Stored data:
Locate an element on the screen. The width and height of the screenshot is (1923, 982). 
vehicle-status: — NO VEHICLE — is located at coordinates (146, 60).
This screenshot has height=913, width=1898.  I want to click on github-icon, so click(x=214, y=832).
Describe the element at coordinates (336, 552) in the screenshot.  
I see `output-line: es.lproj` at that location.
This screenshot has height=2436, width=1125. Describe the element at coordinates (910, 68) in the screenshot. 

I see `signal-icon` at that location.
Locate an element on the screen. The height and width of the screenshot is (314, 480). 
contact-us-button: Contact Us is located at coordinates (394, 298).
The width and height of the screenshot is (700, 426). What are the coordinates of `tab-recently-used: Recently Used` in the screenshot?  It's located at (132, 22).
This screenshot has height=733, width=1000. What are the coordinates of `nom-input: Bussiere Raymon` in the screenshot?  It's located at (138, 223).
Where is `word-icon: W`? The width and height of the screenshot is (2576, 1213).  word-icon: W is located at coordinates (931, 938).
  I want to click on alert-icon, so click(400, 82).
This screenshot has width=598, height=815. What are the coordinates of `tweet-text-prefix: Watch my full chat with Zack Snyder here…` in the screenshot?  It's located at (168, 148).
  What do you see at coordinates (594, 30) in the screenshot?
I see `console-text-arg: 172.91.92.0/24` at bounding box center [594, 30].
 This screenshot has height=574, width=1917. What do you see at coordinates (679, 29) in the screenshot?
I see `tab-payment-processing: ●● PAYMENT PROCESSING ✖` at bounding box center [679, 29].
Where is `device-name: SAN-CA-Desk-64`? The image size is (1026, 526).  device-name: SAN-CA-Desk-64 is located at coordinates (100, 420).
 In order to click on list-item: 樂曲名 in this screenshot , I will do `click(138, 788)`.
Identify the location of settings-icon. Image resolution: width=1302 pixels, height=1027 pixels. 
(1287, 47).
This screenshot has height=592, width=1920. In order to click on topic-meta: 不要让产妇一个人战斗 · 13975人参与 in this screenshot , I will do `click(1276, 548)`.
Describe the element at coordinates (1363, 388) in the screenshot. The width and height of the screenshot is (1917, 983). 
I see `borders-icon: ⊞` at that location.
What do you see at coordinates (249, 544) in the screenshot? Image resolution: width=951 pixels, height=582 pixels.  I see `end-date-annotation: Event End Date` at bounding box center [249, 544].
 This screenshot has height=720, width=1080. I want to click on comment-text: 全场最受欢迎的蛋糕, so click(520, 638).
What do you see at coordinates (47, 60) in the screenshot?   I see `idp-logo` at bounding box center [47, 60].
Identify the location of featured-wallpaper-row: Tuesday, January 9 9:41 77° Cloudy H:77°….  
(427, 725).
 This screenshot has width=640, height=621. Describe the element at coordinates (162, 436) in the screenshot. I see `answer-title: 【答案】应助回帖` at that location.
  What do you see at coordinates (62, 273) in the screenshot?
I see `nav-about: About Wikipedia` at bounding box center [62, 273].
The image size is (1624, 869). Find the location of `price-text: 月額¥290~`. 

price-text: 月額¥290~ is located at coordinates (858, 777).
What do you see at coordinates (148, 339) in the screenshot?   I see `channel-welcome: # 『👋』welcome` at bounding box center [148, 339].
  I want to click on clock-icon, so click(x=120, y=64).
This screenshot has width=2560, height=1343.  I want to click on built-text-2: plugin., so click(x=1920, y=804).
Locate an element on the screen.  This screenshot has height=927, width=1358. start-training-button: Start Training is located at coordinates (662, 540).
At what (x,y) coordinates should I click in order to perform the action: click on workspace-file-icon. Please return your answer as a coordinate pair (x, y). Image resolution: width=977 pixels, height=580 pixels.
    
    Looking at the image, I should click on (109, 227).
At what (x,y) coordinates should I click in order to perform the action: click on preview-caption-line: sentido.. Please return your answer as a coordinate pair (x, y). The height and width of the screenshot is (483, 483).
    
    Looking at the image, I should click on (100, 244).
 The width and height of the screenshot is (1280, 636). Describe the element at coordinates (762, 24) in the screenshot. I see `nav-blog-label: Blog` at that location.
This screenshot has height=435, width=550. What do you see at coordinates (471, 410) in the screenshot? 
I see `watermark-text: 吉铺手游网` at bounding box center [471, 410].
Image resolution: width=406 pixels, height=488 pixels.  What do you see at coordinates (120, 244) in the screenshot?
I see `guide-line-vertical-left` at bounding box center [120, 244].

→ **TO-DO ITEM**:
Write out every one of the records above word for word, keeping each line unchanged.

→ **TASK SOLUTION**:
Locate an element on the screen. The width and height of the screenshot is (1923, 982). 
vehicle-status: — NO VEHICLE — is located at coordinates (146, 60).
This screenshot has height=913, width=1898.  I want to click on github-icon, so click(x=214, y=832).
Describe the element at coordinates (336, 552) in the screenshot.  
I see `output-line: es.lproj` at that location.
This screenshot has height=2436, width=1125. Describe the element at coordinates (910, 68) in the screenshot. 

I see `signal-icon` at that location.
Locate an element on the screen. The height and width of the screenshot is (314, 480). 
contact-us-button: Contact Us is located at coordinates (394, 298).
The width and height of the screenshot is (700, 426). What are the coordinates of `tab-recently-used: Recently Used` in the screenshot?  It's located at (132, 22).
This screenshot has height=733, width=1000. What are the coordinates of `nom-input: Bussiere Raymon` in the screenshot?  It's located at (138, 223).
Where is `word-icon: W`? The width and height of the screenshot is (2576, 1213).  word-icon: W is located at coordinates (931, 938).
  I want to click on alert-icon, so click(400, 82).
This screenshot has width=598, height=815. What are the coordinates of `tweet-text-prefix: Watch my full chat with Zack Snyder here…` in the screenshot?  It's located at (168, 148).
  What do you see at coordinates (594, 30) in the screenshot?
I see `console-text-arg: 172.91.92.0/24` at bounding box center [594, 30].
 This screenshot has height=574, width=1917. What do you see at coordinates (679, 29) in the screenshot?
I see `tab-payment-processing: ●● PAYMENT PROCESSING ✖` at bounding box center [679, 29].
Where is `device-name: SAN-CA-Desk-64`? The image size is (1026, 526).  device-name: SAN-CA-Desk-64 is located at coordinates (100, 420).
 In order to click on list-item: 樂曲名 in this screenshot , I will do `click(138, 788)`.
Identify the location of settings-icon. Image resolution: width=1302 pixels, height=1027 pixels. 
(1287, 47).
This screenshot has height=592, width=1920. In order to click on topic-meta: 不要让产妇一个人战斗 · 13975人参与 in this screenshot , I will do `click(1276, 548)`.
Describe the element at coordinates (1363, 388) in the screenshot. The width and height of the screenshot is (1917, 983). 
I see `borders-icon: ⊞` at that location.
What do you see at coordinates (249, 544) in the screenshot? Image resolution: width=951 pixels, height=582 pixels.  I see `end-date-annotation: Event End Date` at bounding box center [249, 544].
 This screenshot has height=720, width=1080. I want to click on comment-text: 全场最受欢迎的蛋糕, so click(520, 638).
What do you see at coordinates (47, 60) in the screenshot?   I see `idp-logo` at bounding box center [47, 60].
Identify the location of featured-wallpaper-row: Tuesday, January 9 9:41 77° Cloudy H:77°….  
(427, 725).
 This screenshot has width=640, height=621. Describe the element at coordinates (162, 436) in the screenshot. I see `answer-title: 【答案】应助回帖` at that location.
  What do you see at coordinates (62, 273) in the screenshot?
I see `nav-about: About Wikipedia` at bounding box center [62, 273].
The image size is (1624, 869). Find the location of `price-text: 月額¥290~`. 

price-text: 月額¥290~ is located at coordinates (858, 777).
What do you see at coordinates (148, 339) in the screenshot?   I see `channel-welcome: # 『👋』welcome` at bounding box center [148, 339].
  I want to click on clock-icon, so click(x=120, y=64).
This screenshot has width=2560, height=1343.  I want to click on built-text-2: plugin., so click(x=1920, y=804).
Locate an element on the screen.  This screenshot has height=927, width=1358. start-training-button: Start Training is located at coordinates (662, 540).
At what (x,y) coordinates should I click in order to perform the action: click on workspace-file-icon. Please return your answer as a coordinate pair (x, y). Image resolution: width=977 pixels, height=580 pixels.
    
    Looking at the image, I should click on (109, 227).
At what (x,y) coordinates should I click in order to perform the action: click on preview-caption-line: sentido.. Please return your answer as a coordinate pair (x, y). The height and width of the screenshot is (483, 483).
    
    Looking at the image, I should click on (100, 244).
 The width and height of the screenshot is (1280, 636). Describe the element at coordinates (762, 24) in the screenshot. I see `nav-blog-label: Blog` at that location.
This screenshot has height=435, width=550. What do you see at coordinates (471, 410) in the screenshot? 
I see `watermark-text: 吉铺手游网` at bounding box center [471, 410].
Image resolution: width=406 pixels, height=488 pixels.  What do you see at coordinates (120, 244) in the screenshot?
I see `guide-line-vertical-left` at bounding box center [120, 244].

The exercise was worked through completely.